Records for processing:
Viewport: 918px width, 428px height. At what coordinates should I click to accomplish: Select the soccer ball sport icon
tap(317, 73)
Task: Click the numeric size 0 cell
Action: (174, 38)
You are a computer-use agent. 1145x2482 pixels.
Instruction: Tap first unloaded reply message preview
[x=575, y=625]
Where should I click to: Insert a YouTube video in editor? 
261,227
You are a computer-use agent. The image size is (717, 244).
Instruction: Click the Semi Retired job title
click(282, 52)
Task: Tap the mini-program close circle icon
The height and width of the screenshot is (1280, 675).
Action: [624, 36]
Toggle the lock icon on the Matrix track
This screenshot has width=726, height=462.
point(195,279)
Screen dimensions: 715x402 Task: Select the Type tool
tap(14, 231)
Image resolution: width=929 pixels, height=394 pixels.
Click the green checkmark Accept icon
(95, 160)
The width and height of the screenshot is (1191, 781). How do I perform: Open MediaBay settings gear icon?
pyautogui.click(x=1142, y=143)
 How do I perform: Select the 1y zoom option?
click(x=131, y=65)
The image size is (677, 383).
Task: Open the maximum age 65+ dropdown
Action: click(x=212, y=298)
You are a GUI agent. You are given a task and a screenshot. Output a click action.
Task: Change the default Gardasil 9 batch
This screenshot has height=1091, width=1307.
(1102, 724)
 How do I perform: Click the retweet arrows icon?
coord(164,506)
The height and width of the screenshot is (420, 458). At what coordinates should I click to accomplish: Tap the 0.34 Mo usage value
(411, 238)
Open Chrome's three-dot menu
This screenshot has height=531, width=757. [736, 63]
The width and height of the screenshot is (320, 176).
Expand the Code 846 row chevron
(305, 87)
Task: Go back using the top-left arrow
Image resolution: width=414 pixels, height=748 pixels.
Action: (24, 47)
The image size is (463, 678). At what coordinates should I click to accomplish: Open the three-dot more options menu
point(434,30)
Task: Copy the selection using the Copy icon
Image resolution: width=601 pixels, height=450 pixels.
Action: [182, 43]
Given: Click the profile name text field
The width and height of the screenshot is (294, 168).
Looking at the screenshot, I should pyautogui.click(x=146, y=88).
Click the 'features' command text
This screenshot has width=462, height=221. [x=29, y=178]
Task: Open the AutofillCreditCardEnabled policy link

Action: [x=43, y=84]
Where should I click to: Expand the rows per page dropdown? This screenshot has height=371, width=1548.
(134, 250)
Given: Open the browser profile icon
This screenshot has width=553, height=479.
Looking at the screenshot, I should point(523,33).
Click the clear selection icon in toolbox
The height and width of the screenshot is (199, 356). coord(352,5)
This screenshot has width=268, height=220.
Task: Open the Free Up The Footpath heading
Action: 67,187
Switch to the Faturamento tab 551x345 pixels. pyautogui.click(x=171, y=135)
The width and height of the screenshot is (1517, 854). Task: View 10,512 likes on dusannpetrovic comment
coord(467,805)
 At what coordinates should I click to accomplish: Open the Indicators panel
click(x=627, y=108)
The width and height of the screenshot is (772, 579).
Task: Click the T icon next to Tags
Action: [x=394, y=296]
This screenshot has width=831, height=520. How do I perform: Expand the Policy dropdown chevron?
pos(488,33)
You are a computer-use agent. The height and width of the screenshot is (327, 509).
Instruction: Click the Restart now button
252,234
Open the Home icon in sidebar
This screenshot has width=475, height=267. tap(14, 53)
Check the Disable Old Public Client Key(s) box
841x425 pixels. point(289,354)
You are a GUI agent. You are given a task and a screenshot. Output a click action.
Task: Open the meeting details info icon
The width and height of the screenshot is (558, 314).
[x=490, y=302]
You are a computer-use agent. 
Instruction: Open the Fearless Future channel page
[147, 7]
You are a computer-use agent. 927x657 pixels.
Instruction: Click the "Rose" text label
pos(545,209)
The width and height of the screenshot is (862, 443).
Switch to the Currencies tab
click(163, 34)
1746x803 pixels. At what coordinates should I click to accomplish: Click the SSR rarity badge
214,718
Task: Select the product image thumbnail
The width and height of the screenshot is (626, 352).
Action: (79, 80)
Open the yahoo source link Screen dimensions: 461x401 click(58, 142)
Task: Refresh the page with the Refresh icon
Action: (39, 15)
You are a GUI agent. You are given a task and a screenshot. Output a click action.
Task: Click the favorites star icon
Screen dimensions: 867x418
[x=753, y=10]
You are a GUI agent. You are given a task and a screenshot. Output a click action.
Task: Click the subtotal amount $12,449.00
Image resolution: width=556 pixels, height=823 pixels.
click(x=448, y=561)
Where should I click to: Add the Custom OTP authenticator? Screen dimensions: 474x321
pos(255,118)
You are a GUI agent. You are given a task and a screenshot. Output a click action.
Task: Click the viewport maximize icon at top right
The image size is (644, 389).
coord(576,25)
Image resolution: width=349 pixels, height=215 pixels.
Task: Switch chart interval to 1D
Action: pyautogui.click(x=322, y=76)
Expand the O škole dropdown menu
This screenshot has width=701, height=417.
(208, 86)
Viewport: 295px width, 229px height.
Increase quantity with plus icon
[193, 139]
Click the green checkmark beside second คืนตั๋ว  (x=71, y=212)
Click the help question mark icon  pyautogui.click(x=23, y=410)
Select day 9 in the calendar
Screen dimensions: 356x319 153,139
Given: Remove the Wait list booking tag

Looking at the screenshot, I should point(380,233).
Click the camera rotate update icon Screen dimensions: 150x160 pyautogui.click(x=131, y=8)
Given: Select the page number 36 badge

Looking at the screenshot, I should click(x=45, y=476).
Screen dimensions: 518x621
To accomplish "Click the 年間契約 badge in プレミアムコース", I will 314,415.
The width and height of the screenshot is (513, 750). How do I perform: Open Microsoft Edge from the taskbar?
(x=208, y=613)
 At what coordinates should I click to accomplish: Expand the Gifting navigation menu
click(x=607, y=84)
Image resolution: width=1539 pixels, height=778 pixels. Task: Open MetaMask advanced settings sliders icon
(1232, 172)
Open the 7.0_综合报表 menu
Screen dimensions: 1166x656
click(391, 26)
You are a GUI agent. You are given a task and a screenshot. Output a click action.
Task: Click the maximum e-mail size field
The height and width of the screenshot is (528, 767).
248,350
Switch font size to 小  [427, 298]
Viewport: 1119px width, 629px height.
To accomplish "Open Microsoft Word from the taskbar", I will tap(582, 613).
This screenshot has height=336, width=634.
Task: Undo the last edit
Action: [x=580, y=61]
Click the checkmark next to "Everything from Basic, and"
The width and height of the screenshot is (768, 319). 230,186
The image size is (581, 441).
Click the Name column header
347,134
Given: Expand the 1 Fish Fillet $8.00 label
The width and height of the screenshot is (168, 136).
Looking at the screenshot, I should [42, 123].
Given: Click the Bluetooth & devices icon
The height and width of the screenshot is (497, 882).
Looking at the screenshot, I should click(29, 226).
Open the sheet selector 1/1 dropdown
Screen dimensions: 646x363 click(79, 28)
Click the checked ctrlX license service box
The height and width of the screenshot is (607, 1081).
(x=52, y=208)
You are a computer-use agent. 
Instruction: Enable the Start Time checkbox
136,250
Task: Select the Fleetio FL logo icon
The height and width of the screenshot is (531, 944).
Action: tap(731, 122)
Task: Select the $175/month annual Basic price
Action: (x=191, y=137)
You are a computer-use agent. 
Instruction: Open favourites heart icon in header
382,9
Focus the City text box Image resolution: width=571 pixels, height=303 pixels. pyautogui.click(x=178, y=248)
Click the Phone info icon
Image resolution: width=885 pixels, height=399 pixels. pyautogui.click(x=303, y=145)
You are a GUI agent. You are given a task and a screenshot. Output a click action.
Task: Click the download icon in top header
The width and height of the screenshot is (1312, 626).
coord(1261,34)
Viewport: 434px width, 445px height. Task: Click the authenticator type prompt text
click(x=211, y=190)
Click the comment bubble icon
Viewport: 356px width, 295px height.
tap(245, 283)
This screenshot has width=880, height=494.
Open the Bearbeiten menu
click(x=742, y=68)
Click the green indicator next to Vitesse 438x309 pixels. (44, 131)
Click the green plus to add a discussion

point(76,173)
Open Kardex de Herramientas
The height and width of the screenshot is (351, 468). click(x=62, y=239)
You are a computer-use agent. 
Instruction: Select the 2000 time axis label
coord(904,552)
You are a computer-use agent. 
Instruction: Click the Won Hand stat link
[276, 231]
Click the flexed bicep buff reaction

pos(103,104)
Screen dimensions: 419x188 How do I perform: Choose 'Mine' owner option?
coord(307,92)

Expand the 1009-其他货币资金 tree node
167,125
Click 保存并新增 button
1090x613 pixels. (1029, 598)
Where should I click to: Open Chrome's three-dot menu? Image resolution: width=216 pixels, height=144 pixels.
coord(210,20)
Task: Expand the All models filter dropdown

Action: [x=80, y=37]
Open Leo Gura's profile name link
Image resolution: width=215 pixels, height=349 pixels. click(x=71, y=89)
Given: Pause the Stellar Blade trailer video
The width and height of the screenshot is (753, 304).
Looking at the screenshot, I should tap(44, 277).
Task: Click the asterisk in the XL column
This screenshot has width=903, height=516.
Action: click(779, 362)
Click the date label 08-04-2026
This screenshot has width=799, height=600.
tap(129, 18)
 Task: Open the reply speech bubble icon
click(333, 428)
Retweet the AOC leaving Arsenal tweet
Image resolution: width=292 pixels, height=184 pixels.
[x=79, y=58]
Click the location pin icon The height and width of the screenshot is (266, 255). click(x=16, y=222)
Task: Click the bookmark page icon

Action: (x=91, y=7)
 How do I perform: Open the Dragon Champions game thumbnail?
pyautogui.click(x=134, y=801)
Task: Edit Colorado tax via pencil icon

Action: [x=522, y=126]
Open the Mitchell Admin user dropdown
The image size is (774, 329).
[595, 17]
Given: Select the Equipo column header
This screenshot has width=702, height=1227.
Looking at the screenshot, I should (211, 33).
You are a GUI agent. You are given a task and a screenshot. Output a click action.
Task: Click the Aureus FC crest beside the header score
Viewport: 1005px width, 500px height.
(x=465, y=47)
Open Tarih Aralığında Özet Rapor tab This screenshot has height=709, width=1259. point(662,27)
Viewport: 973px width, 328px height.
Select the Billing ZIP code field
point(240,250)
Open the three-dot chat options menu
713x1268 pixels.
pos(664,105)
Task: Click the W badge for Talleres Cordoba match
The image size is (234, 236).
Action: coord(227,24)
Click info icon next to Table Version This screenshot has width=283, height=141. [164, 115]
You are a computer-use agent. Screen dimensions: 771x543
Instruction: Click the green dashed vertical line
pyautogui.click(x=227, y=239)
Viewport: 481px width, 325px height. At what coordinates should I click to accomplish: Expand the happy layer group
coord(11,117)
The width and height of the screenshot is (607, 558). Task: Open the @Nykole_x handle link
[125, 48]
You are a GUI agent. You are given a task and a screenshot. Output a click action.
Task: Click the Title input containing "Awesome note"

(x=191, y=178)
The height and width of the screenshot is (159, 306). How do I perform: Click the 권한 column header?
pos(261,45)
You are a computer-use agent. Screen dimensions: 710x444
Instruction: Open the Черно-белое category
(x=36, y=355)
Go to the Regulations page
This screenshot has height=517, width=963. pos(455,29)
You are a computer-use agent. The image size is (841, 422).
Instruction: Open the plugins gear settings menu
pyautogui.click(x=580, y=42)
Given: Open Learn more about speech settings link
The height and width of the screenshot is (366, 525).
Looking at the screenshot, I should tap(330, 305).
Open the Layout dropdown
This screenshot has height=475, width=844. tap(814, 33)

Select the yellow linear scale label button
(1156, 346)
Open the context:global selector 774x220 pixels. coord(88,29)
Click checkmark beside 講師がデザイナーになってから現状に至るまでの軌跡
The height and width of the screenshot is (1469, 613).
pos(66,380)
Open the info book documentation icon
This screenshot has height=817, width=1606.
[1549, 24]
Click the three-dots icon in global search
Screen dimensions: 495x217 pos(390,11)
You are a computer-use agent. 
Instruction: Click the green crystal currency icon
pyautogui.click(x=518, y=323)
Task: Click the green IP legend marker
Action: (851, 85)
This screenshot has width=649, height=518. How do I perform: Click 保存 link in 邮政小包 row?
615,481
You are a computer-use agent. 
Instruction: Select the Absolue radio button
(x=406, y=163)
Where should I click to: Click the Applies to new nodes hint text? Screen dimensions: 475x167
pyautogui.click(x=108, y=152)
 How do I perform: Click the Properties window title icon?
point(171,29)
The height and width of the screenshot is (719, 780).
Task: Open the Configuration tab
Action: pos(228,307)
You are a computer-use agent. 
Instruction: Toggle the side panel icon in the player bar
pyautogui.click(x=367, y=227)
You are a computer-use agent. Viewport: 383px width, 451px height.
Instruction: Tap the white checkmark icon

Required action: Please give the number of lines in the listing above that contain the string "using", without anything else.

Answer for the task: 2